Romania has decided to meet, by 2017, the 2% of GDP threshold on defense spending that NATO would like its members to bear in the common defense:
The proposal was made by Romanian president Klaus Iohannis, who, in an official statement on 12 January, firmly pointed to the Ukraine crisis and Russian action as being behind the move.
"Europe and NATO must face the biggest security challenge since the end of the Cold War," said Iohannis. "For the first time, a state is using force in order to redraw its frontiers. All these serious things are happening near our border and cannot be ignored."
"We are NATO members, but this does not mean we have to stay idle and wait for the others to provide us security, paying from their national budgets for us. We have the duty to treat with maturity the situation in the region and to demonstrate that we are a responsible nation. Therefore, I have considered we have to ensure all necessary means to the Romanian Army in order to benefit of all necessary funding for training and for procurement programmes," said Iohannis.
This is good. With an aggressive Russia just one country (for now) away, the need seems more important.
Speaking of Russian aggression:
Over at Quartz, Steve LeVine points to news of Russia and South Ossetia signing an integration treaty. Thomas de Waal of the Carnegie Endowment explains at Carnegie’s website that much of this is formality: Russia was already effectively in control of South Ossetia. And as I’ve pointed out in the past, Russia had staffed key posts in the breakaway provinces and even distributed Russian passports. Nonetheless, this is clearly an escalation in the “frozen” conflict.
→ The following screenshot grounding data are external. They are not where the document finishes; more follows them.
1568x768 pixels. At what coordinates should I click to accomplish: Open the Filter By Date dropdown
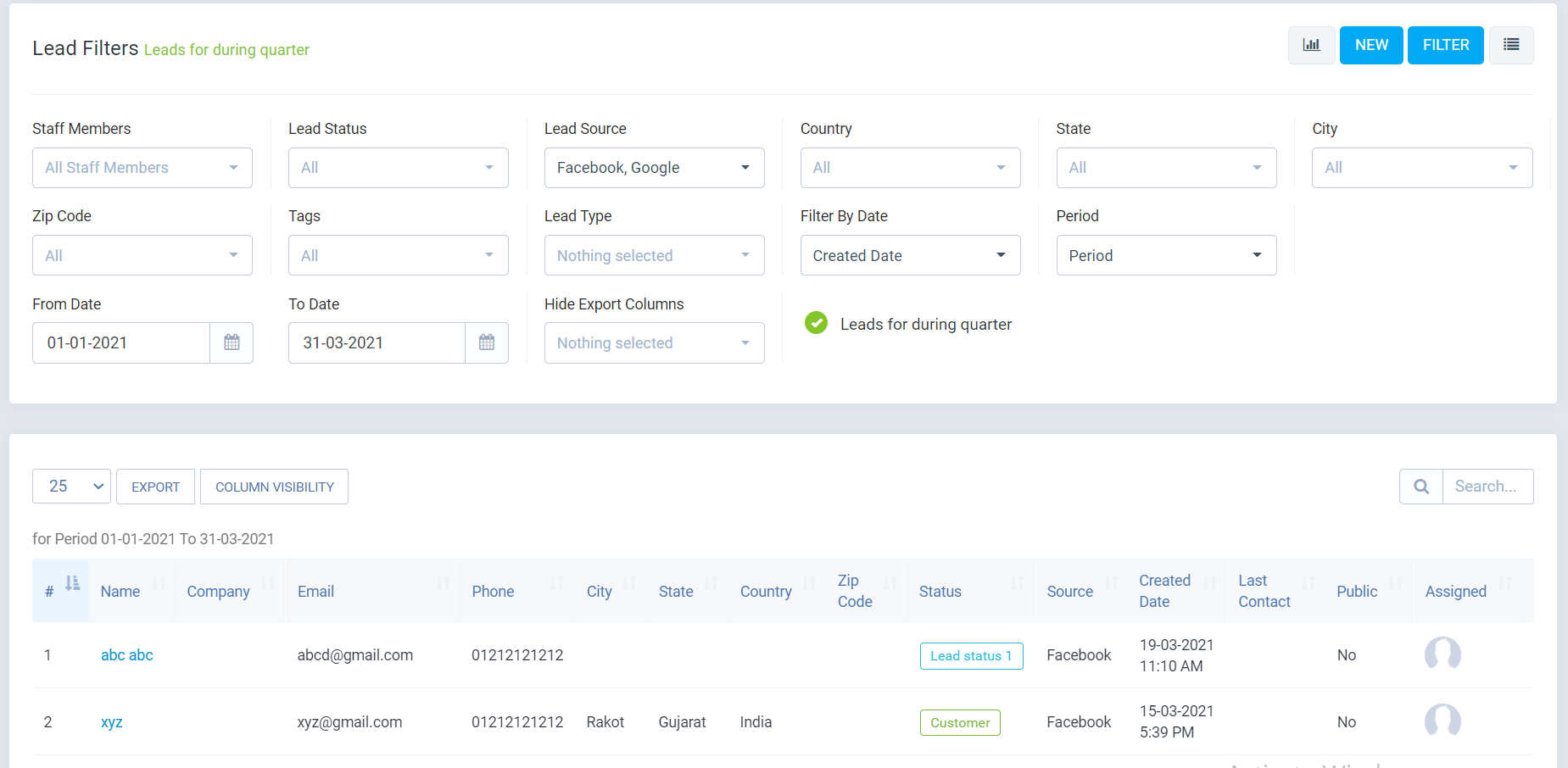(x=910, y=255)
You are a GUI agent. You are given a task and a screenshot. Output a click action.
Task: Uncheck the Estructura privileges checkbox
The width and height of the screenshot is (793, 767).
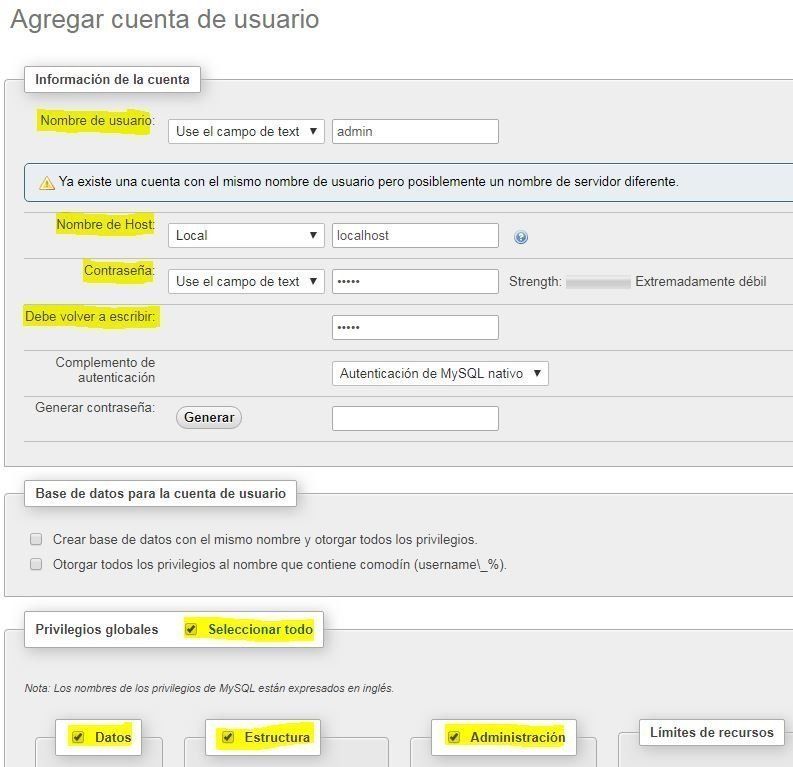coord(228,737)
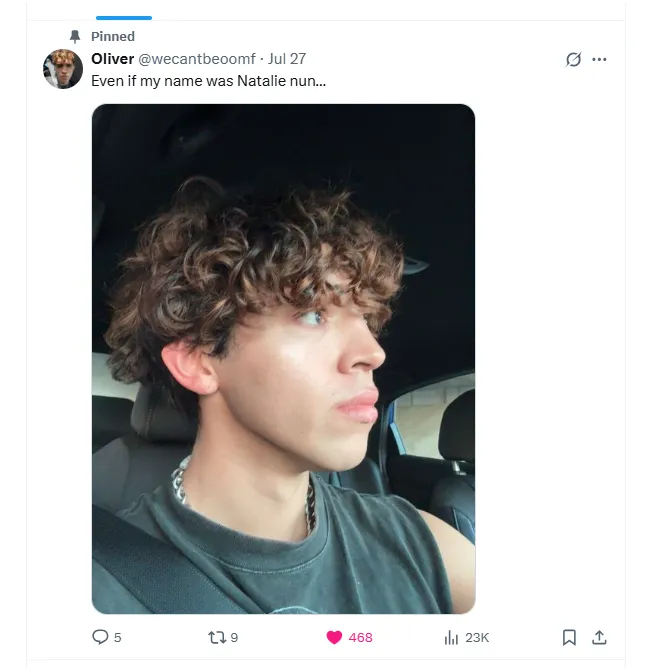
Task: Click the repost arrows icon
Action: point(217,638)
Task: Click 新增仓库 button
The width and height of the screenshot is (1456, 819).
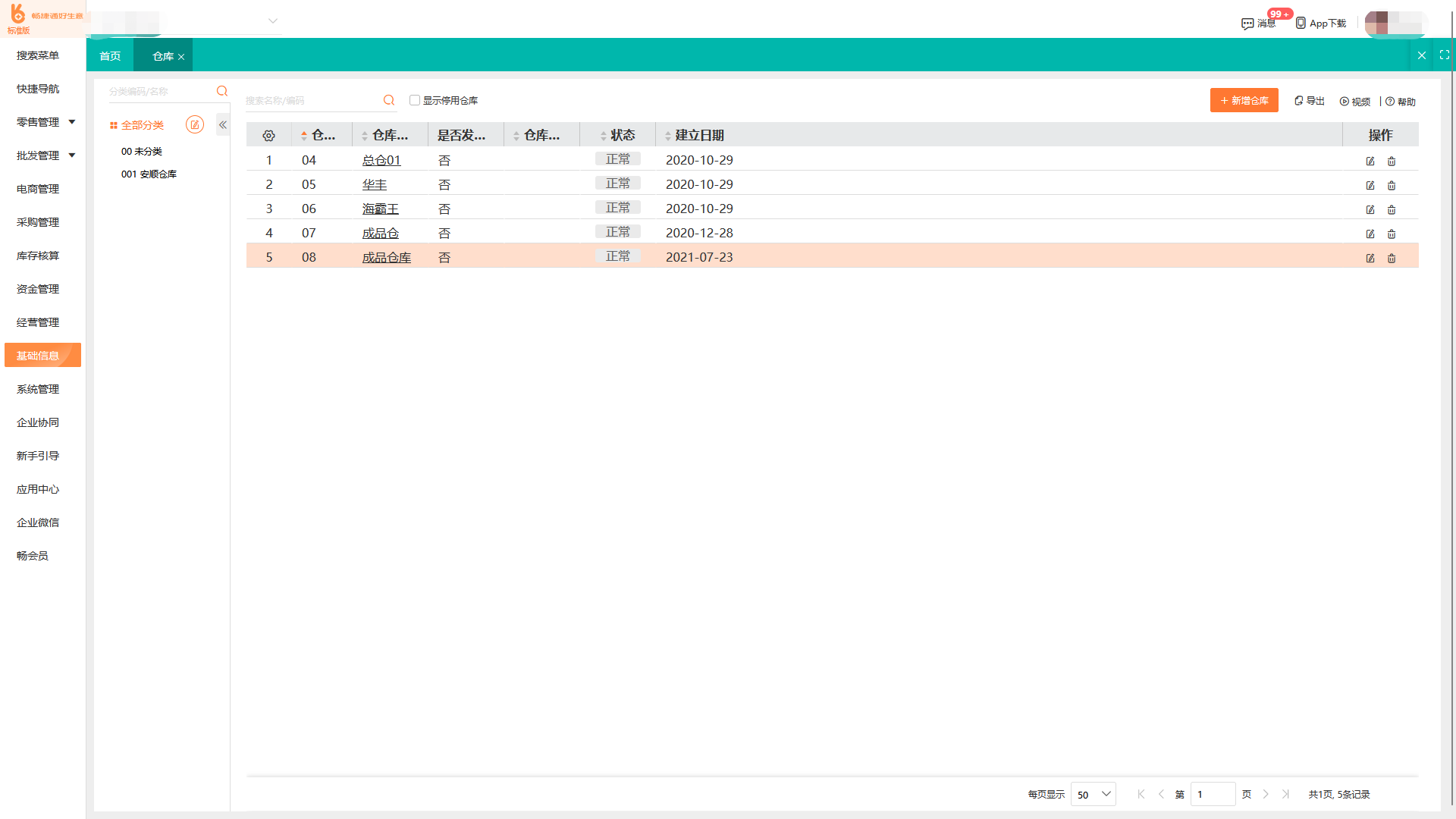Action: click(x=1243, y=99)
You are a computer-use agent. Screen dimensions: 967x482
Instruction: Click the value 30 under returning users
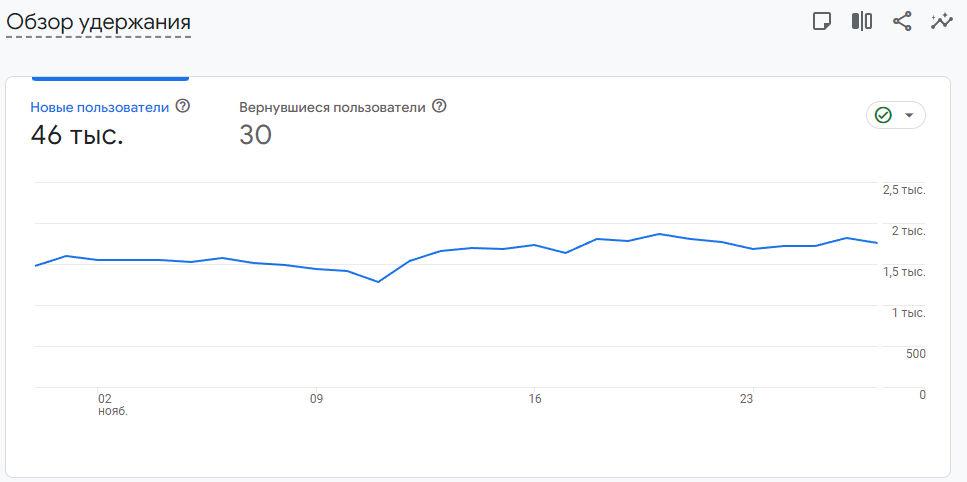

Russia may move slowly because they lack (for now) the military power to impose their will in a lightning blow, but they advance.
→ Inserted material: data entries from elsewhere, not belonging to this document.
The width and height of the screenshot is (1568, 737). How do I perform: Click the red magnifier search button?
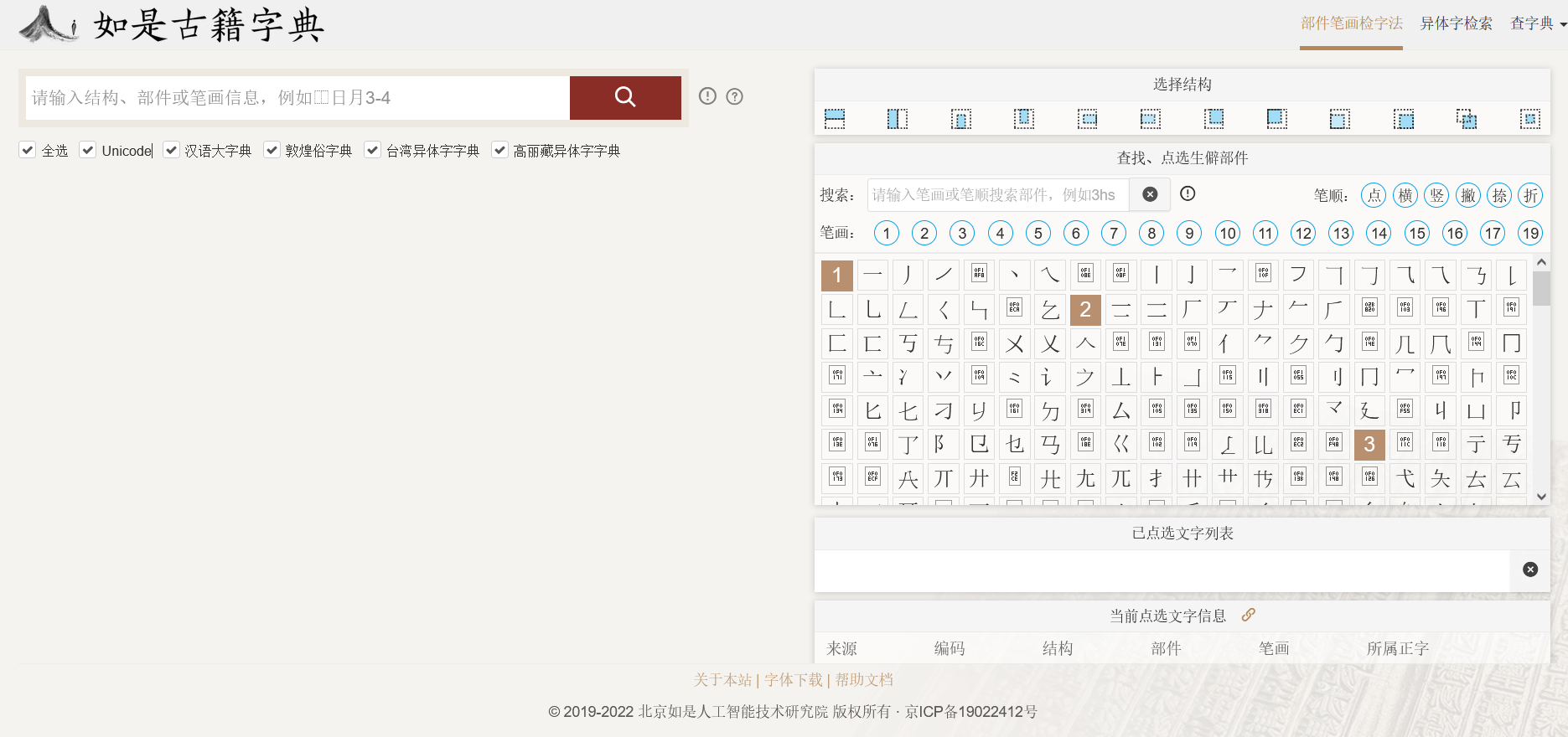click(624, 97)
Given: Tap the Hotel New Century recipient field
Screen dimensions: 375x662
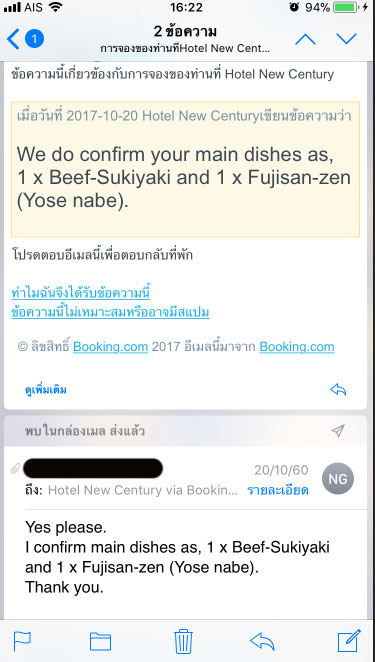Looking at the screenshot, I should [x=143, y=490].
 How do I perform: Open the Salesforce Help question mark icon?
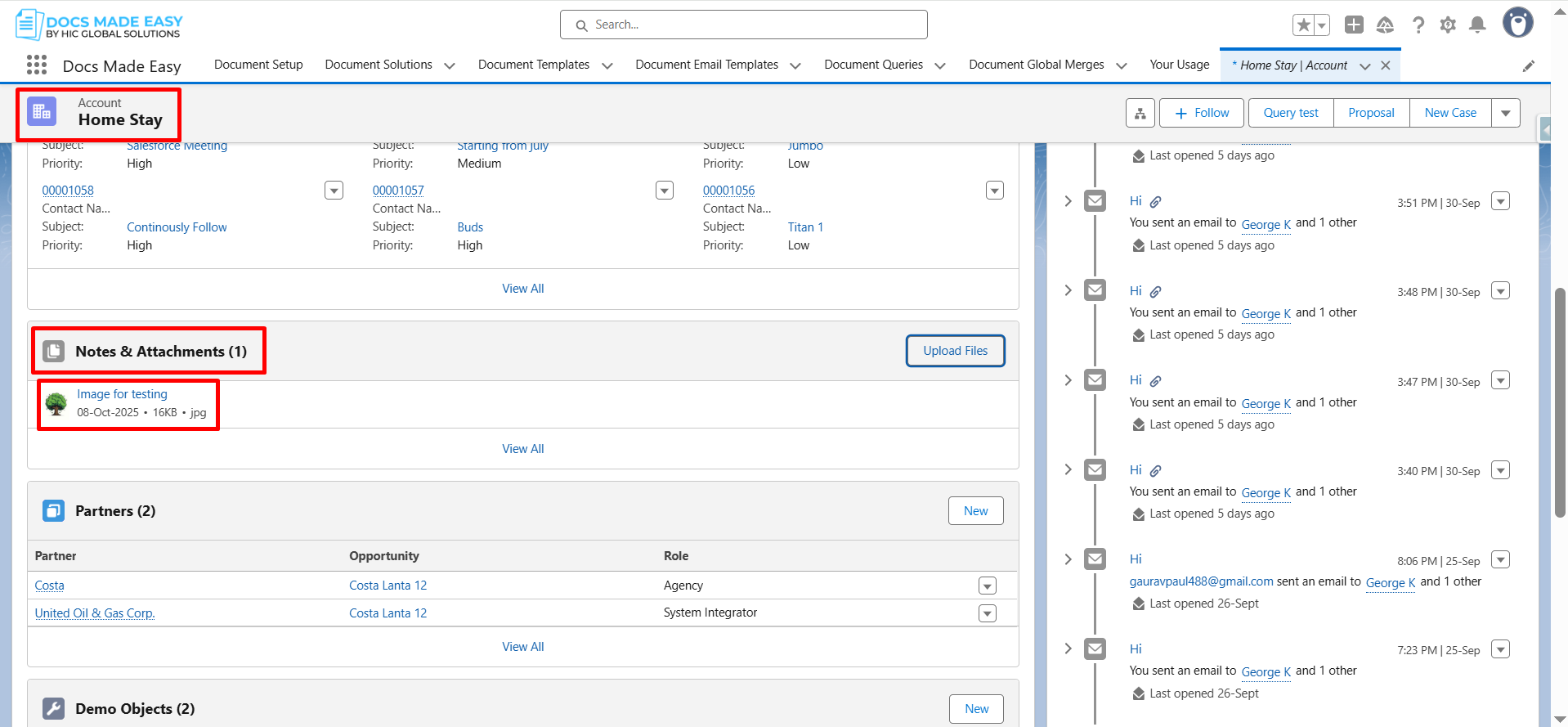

NATO as a whole has made a start, too:
NATO's interim agile expeditionary force is now active but planning continues for a permanent "spearhead" unit, the alliance's chief said Wednesday.
Germany, Norway, and the Netherlands are the main contributors right now. I assume units rotate into and out of it over time.
Of course, this unit is really just a mobile Berlin Brigade (from Cold War days) designed to make sure that multiple nations see their troops die early in a war should Russia advance west into NATO.
A tripwire force is better than nothing. But it either deters Russia or gets wiped out if the Russians aren't deterred.
So let's hope NATO seriously works on making its forces capable of fighting and winning in NATO's eastern border regions rather than just going there to die.